And he says, my wife and I did that in 1986. Most couples we know did. And he said, with the exception of maybe Orthodox Jewish and Catholic weddings, self-composed vows seem to be more the rule than the exception among newlyweds today. Well, what’s the problem with that? Using the kind of MacArthur reasoning, isn’t that more heartfelt? Well, he points out, I think quite accurately this is a really significant shift because the traditional view the vow was prior to the couple. Marriage is a thing that exists with certain rules, with certain attributes. And the couple enters into it that the vow has a certain social and sacred authority independent of the couple. The vow creates the couple, you become a couple in the fullest sense through these vows. Now, when you’re making your own vows, the couple has this joint mission of just writing some beautiful creative thing and it’s no longer the vows that make the couple, the couples make the vow, the vow’s no longer an external reality, but is instead a subjective projection deriving it’s meaning solely from the couple.

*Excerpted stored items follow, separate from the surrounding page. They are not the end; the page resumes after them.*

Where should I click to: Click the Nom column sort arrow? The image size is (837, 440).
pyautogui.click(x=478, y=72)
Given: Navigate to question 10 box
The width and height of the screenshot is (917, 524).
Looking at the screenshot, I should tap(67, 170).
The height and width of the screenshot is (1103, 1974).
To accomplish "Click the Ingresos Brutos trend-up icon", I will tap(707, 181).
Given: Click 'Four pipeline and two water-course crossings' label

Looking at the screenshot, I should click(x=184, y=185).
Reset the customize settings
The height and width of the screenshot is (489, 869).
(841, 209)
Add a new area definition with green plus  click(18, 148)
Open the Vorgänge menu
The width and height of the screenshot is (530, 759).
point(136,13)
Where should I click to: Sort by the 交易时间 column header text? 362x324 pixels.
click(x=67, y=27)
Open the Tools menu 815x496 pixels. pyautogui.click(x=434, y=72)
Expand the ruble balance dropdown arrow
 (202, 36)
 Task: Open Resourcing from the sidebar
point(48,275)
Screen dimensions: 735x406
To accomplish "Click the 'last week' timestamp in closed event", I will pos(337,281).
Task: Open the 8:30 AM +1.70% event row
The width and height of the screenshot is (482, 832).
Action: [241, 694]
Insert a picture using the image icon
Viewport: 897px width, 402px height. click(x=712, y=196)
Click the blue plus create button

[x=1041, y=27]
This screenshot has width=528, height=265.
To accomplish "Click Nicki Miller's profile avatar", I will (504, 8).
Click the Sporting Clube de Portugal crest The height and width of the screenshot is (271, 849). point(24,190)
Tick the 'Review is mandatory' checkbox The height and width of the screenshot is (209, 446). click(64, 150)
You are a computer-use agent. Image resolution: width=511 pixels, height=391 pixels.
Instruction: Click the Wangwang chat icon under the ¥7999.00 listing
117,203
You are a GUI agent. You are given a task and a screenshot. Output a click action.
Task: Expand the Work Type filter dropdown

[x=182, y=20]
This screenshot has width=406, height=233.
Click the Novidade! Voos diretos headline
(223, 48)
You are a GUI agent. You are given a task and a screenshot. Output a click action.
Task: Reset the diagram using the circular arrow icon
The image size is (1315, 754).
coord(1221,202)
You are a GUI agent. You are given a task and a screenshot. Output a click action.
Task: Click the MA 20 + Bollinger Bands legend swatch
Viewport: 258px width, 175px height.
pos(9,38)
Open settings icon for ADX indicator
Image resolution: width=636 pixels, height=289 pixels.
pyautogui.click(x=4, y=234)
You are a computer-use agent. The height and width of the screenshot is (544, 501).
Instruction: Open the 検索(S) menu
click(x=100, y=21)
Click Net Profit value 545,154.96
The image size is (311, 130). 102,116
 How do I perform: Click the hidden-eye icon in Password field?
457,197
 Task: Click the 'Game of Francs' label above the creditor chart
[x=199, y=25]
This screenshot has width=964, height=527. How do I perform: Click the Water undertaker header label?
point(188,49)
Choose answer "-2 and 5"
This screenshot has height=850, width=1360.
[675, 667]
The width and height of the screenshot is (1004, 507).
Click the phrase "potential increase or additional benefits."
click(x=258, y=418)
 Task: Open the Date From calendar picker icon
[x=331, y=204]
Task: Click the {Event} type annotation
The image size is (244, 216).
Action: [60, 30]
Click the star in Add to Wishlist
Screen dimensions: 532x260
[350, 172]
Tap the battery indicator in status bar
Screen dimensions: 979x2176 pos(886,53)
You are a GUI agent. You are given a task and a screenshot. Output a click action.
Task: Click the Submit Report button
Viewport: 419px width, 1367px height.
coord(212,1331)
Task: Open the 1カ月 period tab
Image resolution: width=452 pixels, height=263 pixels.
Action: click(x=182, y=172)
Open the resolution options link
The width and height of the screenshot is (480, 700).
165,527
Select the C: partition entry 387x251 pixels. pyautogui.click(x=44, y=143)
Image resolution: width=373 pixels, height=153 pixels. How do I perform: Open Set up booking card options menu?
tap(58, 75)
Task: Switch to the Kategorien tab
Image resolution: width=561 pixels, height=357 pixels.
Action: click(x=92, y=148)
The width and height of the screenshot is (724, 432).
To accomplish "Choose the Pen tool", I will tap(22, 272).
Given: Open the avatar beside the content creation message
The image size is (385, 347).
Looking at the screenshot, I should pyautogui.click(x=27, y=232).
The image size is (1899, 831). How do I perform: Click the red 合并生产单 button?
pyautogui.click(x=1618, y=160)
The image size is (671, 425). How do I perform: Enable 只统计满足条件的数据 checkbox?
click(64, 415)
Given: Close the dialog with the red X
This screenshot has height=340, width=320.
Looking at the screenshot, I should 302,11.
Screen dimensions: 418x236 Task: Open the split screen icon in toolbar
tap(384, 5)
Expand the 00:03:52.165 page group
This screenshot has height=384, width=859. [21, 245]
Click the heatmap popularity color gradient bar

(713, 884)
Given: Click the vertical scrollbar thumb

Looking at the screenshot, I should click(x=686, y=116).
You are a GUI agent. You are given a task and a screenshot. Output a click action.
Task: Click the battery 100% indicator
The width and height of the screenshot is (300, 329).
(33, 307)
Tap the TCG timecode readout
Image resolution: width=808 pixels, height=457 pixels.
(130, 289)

So if we want to talk about the redefinition of marriage, Protestants did that long before gay marriage. Once you start just reinventing wedding vows and saying, “I don’t like the things we used to promise, we’re going to promise a whole new bunch of things.” That’s what you’re doing. You’re reinventing marriage in this really subjective way where marriage means whatever you want it to mean. If you want to cut out the part til death, do you part if you want to cut out, remove anything you find objectionable or difficult and you can make it totally subjective and what’s the result? Well, if MacArthur is right, you would expect to find churches in which there’s a lot of personalized self-made vows. Since it’s more heartfelt, you would expect people to actually live by those vows more, right? But of course that’s not true. Protestants have a much higher divorce rate than Catholics. They have a higher divorce rate than do atheists.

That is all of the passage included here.